Australian Security Industry Association calls for federal regulation of cyber security sector after breach

A national security industry body is calling on the Albanese Government to regulate the cyber security sector, including the introduction of basic background checks for workers, in a bid to safeguard consumer and company data.

The Australian Security Industry Association has warned businesses are potentially allowing untrustworthy people access to sensitive data as well as security systems and infrastructure as the organisation calls for the vetting of cyber security workers.

The push comes as notorious hacking group ShinyHunters claims to have stolen the data of 560 million users from global ticketing giant Ticketmaster, with potentially thousands of Australians exposed in the purported breach.

Australian Security Industry Association chief executive officer Bryan De Caires the industry body had been pushing for cyber security professionals to be regulated for years but said governments and regulators had become daunted as technology quickly evolved.

“It’s like the elephant in the room. It’s a bit too big to bite so it’s easier to leave,” he said.

“But it won’t go away. Every security device is typically connected to the Internet of things.”

On Tuesday reports emerged that notorious hacker group ShinyHunters was attempting to sell 1.3 terabytes of personal information of Ticketmaster and Live Nation users for $US500,000 on Breach Forums.

The stolen data reportedly includes full names, addresses, email addresses, phone numbers, ticket sales and event details, order information, and partial payment card data.

Alarmingly, the compromised payment data reportedly contains customer names, the last four digits of card numbers and expiration dates.

ASIAL wrote to the offices of Prime Minister Anthony Albanese and Home Affairs Minister Claire O’Neil calling for the harmonisation of regulation of the sector across the states and territories to address the rise of cyber threats and terrorism.

“Regulatory inconsistencies between jurisdictions are not conducive to achieving optimal security outcomes for Australia,” Mr De Caires wrote in February.

“Your leadership will be pivotal in achieving a resolution of this issue, which in turn will strengthen our nation’s security capability and capacity.”

Mr De Caires made a follow-up call to the Home Affairs office about two weeks ago but has yet to receive a response.

Greens Senator David Shoebridge, who is the party’s digital rights spokesperson, backed ASIAL’s calls and said there was a strong case for nationally consistent regulation and the mandatory licensing of cyber security workers.

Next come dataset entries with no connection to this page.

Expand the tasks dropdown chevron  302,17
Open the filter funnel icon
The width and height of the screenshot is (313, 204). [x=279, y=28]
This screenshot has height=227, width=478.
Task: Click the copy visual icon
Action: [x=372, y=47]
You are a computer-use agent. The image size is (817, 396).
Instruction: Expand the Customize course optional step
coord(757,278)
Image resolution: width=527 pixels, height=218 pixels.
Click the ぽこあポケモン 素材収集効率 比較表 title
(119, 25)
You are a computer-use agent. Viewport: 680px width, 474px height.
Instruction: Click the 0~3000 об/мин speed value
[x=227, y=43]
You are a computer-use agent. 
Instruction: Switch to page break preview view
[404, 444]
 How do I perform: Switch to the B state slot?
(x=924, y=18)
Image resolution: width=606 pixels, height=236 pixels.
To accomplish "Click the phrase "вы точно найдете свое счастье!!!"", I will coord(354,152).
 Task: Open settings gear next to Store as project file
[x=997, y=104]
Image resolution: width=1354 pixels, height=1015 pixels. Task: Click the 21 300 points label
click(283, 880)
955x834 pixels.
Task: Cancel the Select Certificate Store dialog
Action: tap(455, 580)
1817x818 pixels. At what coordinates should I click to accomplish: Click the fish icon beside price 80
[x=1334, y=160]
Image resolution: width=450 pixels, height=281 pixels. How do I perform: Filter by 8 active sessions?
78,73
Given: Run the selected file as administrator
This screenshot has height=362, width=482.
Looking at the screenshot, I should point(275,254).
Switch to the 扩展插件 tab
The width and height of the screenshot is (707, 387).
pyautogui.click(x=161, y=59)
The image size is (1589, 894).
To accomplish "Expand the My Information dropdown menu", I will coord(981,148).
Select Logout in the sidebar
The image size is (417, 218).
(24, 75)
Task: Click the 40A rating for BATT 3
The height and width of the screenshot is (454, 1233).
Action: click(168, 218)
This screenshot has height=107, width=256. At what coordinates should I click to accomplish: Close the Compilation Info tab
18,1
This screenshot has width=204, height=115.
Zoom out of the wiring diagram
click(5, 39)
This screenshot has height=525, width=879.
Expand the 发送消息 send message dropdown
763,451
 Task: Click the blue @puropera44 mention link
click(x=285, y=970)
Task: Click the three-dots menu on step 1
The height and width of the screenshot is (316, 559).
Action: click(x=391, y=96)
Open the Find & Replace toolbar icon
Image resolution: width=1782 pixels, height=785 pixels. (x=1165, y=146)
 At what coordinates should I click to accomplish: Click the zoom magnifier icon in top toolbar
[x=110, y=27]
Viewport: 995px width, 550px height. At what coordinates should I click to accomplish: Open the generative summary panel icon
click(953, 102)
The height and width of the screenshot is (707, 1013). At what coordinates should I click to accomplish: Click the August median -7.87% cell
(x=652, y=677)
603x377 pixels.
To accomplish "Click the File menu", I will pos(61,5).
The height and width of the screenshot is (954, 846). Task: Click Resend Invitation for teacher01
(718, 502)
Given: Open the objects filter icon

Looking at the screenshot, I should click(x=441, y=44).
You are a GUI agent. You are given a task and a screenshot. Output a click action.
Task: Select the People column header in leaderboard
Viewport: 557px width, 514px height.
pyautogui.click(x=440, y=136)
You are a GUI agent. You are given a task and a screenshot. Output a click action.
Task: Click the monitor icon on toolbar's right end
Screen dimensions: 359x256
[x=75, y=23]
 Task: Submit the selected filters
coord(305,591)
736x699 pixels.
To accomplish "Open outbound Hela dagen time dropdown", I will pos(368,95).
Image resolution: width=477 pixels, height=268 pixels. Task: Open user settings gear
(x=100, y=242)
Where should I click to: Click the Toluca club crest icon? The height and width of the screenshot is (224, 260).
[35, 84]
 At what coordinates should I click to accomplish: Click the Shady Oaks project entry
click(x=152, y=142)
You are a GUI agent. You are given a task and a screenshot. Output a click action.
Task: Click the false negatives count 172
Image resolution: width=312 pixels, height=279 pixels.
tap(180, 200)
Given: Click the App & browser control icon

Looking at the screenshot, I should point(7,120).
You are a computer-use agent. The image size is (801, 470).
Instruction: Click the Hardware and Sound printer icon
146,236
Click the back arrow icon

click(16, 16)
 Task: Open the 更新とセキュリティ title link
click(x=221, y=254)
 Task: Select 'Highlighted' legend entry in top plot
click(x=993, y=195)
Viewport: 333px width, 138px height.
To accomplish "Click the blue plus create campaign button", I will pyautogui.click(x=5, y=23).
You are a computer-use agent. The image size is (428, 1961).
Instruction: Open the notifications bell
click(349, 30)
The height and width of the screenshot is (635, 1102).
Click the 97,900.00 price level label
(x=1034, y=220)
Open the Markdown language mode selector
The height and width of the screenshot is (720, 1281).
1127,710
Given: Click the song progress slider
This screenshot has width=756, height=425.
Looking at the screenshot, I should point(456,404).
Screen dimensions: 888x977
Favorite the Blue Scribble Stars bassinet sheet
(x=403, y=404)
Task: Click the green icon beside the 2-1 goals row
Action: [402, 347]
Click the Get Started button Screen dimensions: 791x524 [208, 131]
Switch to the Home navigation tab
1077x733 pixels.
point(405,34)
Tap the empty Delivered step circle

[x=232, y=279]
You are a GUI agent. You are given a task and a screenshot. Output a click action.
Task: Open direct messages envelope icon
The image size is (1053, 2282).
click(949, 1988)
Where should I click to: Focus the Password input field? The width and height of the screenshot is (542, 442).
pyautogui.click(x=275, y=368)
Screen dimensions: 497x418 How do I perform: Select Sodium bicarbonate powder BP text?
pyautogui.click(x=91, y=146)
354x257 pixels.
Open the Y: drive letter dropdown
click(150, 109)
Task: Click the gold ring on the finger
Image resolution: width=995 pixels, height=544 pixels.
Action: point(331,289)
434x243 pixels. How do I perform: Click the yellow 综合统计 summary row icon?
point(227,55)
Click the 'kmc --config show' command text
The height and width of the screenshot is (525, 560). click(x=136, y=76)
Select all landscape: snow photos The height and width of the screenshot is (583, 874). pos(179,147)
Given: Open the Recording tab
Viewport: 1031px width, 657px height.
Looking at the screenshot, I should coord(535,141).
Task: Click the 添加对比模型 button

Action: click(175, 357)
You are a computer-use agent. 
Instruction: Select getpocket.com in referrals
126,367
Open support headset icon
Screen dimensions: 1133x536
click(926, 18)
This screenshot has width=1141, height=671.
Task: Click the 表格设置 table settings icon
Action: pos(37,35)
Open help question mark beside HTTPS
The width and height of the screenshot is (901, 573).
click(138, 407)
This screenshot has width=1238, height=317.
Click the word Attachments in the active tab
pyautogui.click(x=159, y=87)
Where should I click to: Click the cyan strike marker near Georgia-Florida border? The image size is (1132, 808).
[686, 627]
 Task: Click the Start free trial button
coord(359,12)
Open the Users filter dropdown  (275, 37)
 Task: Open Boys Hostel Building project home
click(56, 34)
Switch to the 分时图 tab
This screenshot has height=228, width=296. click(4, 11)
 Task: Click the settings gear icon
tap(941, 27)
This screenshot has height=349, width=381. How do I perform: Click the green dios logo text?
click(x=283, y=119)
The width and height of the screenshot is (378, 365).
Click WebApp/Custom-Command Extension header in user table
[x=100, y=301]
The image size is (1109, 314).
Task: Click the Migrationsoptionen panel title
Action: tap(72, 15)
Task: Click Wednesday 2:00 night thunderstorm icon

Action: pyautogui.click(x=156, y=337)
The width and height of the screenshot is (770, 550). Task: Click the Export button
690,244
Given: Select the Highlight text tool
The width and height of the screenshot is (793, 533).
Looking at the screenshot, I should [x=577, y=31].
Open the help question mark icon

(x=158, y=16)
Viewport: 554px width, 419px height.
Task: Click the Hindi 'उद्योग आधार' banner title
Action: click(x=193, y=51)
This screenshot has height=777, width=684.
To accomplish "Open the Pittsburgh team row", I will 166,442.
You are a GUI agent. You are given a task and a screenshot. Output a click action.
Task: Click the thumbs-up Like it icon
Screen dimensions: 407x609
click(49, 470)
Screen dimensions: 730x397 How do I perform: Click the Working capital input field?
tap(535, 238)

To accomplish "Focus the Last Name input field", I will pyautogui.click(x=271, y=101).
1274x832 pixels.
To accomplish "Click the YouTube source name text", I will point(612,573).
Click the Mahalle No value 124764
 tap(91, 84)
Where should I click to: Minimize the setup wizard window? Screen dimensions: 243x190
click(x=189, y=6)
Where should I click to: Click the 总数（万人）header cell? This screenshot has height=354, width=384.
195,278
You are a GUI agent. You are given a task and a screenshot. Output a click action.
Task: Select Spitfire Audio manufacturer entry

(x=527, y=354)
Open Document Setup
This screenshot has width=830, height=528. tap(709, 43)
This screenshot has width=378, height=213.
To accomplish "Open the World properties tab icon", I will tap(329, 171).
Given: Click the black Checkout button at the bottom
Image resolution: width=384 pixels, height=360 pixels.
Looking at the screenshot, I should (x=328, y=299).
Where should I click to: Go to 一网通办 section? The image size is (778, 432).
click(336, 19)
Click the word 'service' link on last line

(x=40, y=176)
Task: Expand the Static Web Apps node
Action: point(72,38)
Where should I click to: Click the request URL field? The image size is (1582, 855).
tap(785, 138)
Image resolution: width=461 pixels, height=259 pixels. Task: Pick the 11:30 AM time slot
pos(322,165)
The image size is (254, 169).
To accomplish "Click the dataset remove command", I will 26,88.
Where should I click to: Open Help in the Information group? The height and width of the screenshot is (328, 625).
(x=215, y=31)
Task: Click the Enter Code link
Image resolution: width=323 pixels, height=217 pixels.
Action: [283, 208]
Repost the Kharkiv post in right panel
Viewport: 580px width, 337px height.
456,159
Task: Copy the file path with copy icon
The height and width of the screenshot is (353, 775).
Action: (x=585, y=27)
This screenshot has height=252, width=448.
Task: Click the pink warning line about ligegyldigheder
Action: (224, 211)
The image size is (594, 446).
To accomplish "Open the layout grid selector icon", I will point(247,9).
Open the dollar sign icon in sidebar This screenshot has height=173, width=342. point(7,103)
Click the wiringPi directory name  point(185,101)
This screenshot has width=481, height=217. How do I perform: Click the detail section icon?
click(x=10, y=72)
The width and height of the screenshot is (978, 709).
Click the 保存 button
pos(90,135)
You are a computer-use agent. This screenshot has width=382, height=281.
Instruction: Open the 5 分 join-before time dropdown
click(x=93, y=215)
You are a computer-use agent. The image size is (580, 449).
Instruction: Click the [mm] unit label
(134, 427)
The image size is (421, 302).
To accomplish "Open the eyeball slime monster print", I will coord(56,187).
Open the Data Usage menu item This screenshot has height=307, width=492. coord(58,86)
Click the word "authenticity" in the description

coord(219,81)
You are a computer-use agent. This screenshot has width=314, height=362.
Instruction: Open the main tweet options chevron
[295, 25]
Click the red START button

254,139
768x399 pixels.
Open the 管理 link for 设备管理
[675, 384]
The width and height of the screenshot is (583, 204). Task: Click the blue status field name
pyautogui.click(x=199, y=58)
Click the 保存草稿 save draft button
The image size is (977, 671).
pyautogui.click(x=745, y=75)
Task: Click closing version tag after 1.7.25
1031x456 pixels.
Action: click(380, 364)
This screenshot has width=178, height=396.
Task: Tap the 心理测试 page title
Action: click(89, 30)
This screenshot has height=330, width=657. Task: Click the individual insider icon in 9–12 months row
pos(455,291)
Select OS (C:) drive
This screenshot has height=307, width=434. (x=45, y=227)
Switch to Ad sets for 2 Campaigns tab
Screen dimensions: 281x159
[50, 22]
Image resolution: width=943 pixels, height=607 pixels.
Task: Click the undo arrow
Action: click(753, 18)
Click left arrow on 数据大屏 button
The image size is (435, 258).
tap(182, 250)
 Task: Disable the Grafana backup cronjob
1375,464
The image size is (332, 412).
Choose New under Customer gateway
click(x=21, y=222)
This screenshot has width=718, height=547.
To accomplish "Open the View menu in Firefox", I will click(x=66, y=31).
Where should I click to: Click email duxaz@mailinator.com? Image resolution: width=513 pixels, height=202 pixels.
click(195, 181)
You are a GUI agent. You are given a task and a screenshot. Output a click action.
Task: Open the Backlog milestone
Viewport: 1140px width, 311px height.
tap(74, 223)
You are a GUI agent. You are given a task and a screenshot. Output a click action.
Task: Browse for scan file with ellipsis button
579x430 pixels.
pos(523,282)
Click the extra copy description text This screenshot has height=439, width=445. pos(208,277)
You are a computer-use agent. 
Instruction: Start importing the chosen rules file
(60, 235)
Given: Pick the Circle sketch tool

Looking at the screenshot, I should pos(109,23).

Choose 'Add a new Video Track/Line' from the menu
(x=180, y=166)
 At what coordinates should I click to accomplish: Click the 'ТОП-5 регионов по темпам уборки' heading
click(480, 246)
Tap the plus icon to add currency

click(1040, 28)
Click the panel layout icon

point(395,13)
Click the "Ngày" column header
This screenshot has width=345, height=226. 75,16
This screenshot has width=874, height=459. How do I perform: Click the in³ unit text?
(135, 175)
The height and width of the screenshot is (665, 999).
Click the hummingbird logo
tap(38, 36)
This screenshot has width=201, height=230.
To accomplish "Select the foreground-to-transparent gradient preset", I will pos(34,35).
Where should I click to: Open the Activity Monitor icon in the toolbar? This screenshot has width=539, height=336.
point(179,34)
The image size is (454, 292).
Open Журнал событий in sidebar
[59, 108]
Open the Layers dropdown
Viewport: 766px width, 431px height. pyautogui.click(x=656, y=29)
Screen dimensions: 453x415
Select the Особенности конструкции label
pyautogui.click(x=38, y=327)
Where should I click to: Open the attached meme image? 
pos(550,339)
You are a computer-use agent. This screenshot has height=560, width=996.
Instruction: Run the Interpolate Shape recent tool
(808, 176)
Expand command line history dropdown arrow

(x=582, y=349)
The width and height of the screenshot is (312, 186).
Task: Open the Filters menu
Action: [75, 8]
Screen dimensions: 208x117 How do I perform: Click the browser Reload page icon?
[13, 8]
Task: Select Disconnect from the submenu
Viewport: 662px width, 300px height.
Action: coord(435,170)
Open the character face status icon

“Any firm or individual who is seeking access to government, corporate or individuals IT and cyber security systems should at least have a police clearance and also some basic level of competency,” he said.

“If you think of the scale of this risk, the idea that there is no current regulation of the cyber security industry is pretty remarkable.

“You need a licence to put a lock on someone’s back door, but no qualification or clearance is needed to work on critical cyber security systems. That is clearly ignoring the scale of the problem.”

Recent large-scale data leaks in Australia have impacted large companies such as telco Optus and private health insurer Medibank.

In 2019 data security researcher Nik Cubrilovic was sentenced to a two-year community corrections order after pleading guilty to charges relating to accessing data held by rideshare company GoGet.

Federal parliament’s joint committee on law enforcement is currently conducting an inquiry into cybercrime in Australia.

Committee chair Labor Senator Helen Polley said millions of Australians were impacted by cyber crimes each year and ransomware attacks alone caused about $3 billion in damage to the local economy each year.

“The Albanese Government is budgeting $600 million into fighting cybercriminals, forcing businesses to report when they have been hacked, and creating a special team to learn from major attacks under a rebooted cybersecurity strategy,” she said.

The Albanese Government has committed to professionalizing the cyber security workforce as part of the Cyber Security Strategy 2023-2030 and is developing a skills framework.